┌─ PROVIDED PASSAGE
As a clinician, you understand better than most that there comes a point in a patient’s illness when the treatment plan and the patient’s wishes are no longer moving in the same direction. That gap, when it appears, is the signal that a goals-of-care conversation is overdue. And in many cases, it is also when a hospice referral becomes the most appropriate and compassionate next step.
This guide is written specifically for physicians, nurse practitioners, physician assistants, and care managers practicing in Fulton County. It covers the clinical and practical considerations for hospice referrals, in a way that preserves trust with your patient and their family.
What “Aligning Goals of Care” Actually Means in Practice

Goals of care is a term used often, but it describes something very specific: the process of ensuring that a patient’s medical treatment plan reflects what that patient most values and most fears as their illness progresses. For patients with advanced, life-limiting illness, those goals frequently shift over time.
A patient who once wanted every available intervention may, after recurrent hospitalizations or a declining functional trajectory, begin expressing a desire to be home, to be comfortable, and to spend time with family rather than in treatment settings. When that shift occurs and the clinical picture aligns with a prognosis of six months or less, hospice becomes not just an option but often the most aligned choice available.
Learn more about what hospice care is and who it is designed to serve.
Explore: Hospice Care
Medicare Hospice Eligibility: A Clinical Refresher
A patient qualifies for the Medicare Hospice Benefit when two physicians certify that the patient has a terminal illness with a life expectancy of six months or less if the disease follows its expected course, and the patient elects to receive hospice care rather than curative or life-prolonging treatment for that terminal diagnosis.
It is important to note what this does not mean. The patient does not have to stop all treatment. Conditions unrelated to the terminal diagnosis can still be treated. And critically, the decision is reversible. A patient can revoke the hospice election at any time and return to curative care.
Conditions that commonly meet hospice eligibility criteria include:
- Advanced cancer with declining performance status and weight loss despite treatment
- End-stage heart failure with NYHA Class IV symptoms, frequent hospitalizations, and declining response to diuretics
- COPD with resting dyspnea, FEV1 below 30% predicted, and recurrent exacerbations requiring hospitalization
- Dementia at FAST Scale Stage 7 with inability to ambulate, minimal verbal communication, and complications such as aspiration pneumonia or urinary tract infections
- End-stage renal, hepatic, or neurological disease with functional decline and comfort-focused goals
See how Golden Rule Hospice’s physical support and management services address these conditions.
└─
┌─ SUPPLIED INFORMATION
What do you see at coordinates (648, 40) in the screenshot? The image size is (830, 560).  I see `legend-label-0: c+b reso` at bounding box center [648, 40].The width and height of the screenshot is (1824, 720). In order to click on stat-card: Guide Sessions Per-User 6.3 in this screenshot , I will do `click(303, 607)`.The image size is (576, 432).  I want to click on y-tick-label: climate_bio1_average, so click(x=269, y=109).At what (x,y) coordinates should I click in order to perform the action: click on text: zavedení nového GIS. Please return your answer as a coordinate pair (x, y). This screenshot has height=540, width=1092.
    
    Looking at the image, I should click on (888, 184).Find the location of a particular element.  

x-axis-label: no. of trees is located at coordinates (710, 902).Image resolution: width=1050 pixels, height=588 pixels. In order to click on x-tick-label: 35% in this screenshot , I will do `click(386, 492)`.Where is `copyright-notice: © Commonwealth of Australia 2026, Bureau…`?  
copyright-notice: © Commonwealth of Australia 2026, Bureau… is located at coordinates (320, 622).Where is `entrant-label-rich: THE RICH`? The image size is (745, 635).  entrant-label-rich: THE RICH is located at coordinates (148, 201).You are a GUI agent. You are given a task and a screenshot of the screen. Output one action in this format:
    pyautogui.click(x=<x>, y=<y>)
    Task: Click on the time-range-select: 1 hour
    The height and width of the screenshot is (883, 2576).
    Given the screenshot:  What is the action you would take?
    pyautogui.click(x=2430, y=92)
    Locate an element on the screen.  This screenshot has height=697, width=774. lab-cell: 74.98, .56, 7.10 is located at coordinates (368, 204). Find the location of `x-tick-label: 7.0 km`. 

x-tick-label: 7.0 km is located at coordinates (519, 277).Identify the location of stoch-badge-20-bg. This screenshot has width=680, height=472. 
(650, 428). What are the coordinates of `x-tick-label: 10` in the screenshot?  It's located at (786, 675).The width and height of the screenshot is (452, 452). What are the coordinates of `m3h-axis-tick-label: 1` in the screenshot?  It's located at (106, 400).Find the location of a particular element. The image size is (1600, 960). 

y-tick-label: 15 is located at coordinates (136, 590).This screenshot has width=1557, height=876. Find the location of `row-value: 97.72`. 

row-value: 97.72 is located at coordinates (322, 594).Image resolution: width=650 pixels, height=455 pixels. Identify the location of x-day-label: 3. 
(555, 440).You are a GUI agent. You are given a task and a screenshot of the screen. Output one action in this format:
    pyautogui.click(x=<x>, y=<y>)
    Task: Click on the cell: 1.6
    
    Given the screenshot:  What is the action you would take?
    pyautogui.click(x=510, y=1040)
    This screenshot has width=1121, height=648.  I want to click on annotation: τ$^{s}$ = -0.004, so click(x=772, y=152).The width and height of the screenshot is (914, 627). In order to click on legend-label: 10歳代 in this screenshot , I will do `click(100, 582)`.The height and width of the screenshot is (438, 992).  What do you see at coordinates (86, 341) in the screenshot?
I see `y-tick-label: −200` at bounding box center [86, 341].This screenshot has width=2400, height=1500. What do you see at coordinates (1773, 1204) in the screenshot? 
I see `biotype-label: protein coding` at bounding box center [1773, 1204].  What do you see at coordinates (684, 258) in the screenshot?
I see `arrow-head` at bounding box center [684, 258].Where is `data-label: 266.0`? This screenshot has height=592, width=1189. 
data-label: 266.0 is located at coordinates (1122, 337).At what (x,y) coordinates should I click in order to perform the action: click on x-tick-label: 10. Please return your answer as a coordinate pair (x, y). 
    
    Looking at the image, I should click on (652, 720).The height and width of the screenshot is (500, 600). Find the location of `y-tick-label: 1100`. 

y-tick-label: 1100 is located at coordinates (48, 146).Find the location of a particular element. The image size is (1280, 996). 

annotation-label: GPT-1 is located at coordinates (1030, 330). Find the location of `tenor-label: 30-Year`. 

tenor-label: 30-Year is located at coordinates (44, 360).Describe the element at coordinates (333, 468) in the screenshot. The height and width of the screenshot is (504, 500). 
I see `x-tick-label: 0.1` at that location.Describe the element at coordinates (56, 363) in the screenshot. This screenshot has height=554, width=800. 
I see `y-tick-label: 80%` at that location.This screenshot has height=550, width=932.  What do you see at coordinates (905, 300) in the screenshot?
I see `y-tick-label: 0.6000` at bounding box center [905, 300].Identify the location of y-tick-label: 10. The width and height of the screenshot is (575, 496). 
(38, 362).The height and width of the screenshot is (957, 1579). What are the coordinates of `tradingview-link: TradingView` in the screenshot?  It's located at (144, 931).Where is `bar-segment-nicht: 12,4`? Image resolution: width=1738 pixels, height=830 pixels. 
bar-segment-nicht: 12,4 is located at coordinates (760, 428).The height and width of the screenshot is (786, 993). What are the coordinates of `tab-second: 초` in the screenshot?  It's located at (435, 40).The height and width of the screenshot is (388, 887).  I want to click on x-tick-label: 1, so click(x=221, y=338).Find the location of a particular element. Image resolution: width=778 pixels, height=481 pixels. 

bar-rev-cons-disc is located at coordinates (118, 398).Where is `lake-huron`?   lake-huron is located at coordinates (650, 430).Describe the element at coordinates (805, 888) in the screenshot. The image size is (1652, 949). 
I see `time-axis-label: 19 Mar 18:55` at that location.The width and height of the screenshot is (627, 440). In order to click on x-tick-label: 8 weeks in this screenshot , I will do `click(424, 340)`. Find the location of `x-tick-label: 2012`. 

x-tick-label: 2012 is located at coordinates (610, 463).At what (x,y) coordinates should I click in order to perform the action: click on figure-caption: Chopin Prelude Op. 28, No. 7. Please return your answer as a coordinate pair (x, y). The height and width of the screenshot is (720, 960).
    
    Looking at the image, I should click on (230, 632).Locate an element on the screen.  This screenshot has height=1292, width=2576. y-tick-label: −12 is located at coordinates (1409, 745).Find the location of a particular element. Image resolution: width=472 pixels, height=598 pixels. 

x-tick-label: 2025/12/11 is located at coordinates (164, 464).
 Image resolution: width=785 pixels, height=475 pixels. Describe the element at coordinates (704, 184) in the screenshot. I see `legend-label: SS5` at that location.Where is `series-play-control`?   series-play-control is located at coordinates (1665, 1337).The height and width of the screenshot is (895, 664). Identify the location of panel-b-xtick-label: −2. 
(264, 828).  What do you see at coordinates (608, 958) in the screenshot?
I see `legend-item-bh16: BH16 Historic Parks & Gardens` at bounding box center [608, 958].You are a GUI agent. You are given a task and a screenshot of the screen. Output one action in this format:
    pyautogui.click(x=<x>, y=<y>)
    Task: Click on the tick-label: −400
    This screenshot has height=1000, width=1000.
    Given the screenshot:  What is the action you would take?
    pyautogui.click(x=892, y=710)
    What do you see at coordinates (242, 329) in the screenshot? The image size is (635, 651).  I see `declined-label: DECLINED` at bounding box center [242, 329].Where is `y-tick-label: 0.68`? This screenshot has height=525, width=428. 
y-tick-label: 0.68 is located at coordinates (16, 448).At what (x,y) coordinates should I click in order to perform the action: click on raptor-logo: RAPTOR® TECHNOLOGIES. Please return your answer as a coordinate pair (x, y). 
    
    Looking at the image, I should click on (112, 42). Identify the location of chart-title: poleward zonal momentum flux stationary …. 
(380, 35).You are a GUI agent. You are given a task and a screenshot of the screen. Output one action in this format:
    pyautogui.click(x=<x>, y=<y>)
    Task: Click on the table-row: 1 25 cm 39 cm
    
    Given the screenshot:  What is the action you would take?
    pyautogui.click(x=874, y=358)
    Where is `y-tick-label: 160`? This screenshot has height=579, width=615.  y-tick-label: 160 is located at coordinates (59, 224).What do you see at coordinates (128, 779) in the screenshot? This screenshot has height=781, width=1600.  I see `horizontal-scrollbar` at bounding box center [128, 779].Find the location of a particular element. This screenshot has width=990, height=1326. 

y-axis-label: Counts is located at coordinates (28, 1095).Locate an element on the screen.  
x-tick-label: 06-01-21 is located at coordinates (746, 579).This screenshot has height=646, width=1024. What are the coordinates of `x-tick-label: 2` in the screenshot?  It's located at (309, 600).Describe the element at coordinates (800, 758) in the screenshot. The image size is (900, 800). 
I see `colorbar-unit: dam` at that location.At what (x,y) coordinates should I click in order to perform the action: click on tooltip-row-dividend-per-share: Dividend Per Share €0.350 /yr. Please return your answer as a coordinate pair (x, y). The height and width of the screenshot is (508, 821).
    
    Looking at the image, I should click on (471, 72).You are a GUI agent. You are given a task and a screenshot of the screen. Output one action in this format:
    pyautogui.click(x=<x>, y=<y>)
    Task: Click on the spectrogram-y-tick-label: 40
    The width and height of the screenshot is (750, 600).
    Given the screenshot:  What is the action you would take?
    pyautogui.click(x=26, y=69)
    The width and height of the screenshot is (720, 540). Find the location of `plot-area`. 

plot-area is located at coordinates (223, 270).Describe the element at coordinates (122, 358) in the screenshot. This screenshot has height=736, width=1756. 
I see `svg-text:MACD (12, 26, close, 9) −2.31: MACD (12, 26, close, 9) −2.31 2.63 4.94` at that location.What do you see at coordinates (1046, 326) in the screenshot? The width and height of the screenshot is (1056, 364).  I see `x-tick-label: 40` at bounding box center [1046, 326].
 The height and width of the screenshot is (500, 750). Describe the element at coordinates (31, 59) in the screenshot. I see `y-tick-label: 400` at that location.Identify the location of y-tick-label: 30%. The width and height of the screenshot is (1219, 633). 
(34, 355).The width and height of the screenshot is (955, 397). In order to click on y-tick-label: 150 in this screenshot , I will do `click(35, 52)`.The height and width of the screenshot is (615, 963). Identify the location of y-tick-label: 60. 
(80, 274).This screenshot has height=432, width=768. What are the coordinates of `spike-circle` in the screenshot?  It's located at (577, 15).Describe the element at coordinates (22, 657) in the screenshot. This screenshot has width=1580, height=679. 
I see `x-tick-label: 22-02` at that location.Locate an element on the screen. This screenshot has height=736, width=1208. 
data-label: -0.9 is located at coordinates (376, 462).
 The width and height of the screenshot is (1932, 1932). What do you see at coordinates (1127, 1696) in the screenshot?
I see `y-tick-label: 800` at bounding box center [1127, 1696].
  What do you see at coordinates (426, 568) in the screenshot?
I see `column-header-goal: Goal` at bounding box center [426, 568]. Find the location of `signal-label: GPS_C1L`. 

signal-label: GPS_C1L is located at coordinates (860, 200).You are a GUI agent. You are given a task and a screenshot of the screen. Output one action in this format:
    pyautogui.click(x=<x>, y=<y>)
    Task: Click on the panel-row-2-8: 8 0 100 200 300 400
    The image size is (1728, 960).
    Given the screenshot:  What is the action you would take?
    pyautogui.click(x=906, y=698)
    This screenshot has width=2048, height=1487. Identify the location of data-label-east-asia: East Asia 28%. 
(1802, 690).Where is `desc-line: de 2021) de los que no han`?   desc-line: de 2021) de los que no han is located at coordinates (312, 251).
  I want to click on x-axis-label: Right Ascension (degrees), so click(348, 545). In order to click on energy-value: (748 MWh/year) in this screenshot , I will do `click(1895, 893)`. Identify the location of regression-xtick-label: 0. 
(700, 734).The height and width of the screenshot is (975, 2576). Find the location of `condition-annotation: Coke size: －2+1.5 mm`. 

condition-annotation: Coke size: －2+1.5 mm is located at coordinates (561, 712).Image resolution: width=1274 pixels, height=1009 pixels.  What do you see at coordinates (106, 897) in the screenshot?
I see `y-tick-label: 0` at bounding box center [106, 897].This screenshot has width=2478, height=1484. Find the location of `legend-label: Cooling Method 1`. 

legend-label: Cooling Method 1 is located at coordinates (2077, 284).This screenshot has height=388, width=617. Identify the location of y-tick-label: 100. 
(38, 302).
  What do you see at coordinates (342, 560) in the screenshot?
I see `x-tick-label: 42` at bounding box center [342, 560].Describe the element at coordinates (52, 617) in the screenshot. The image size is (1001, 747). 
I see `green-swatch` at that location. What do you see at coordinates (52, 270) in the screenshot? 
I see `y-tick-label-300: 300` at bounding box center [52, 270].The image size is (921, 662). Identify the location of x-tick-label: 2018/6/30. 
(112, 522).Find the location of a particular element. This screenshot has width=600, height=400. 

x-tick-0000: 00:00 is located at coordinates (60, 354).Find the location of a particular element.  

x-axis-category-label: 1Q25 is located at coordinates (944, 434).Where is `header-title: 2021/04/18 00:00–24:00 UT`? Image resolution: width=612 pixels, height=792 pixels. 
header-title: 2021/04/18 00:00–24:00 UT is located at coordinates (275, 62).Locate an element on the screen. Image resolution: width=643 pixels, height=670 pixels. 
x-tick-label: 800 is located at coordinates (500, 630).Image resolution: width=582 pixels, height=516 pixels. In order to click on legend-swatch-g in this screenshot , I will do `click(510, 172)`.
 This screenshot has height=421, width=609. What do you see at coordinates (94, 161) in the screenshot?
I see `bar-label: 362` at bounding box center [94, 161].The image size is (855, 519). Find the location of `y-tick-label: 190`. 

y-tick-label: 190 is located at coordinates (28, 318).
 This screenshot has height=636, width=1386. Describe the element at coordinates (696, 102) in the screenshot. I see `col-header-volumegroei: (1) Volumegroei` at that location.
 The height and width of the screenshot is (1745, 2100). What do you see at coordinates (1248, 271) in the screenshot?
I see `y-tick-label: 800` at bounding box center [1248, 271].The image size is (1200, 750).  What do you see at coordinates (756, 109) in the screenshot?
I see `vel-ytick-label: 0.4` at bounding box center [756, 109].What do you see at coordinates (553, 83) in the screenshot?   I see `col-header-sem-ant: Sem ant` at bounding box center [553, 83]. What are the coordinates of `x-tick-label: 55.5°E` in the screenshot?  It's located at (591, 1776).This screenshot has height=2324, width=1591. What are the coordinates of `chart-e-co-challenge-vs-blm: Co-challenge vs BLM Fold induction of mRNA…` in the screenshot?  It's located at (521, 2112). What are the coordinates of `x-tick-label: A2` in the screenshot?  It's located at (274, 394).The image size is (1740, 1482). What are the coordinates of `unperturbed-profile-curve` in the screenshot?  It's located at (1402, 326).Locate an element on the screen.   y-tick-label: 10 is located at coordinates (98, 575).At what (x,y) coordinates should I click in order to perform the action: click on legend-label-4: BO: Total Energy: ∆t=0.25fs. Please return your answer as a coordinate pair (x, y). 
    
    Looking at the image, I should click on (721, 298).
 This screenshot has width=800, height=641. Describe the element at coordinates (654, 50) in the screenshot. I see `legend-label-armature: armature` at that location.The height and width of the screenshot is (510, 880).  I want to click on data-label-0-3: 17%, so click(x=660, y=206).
└─
◆ PROBLEM DETAILS
Rewrite the hospice referral guide starting with "Conditions that commonly" and going on through "address these conditions.", swapping each "declining" for "worsening".

◆ TASK RESULT
Conditions that commonly meet hospice eligibility criteria include:
- Advanced cancer with worsening performance status and weight loss despite treatment
- End-stage heart failure with NYHA Class IV symptoms, frequent hospitalizations, and worsening response to diuretics
- COPD with resting dyspnea, FEV1 below 30% predicted, and recurrent exacerbations requiring hospitalization
- Dementia at FAST Scale Stage 7 with inability to ambulate, minimal verbal communication, and complications such as aspiration pneumonia or urinary tract infections
- End-stage renal, hepatic, or neurological disease with functional decline and comfort-focused goals
See how Golden Rule Hospice’s physical support and management services address these conditions.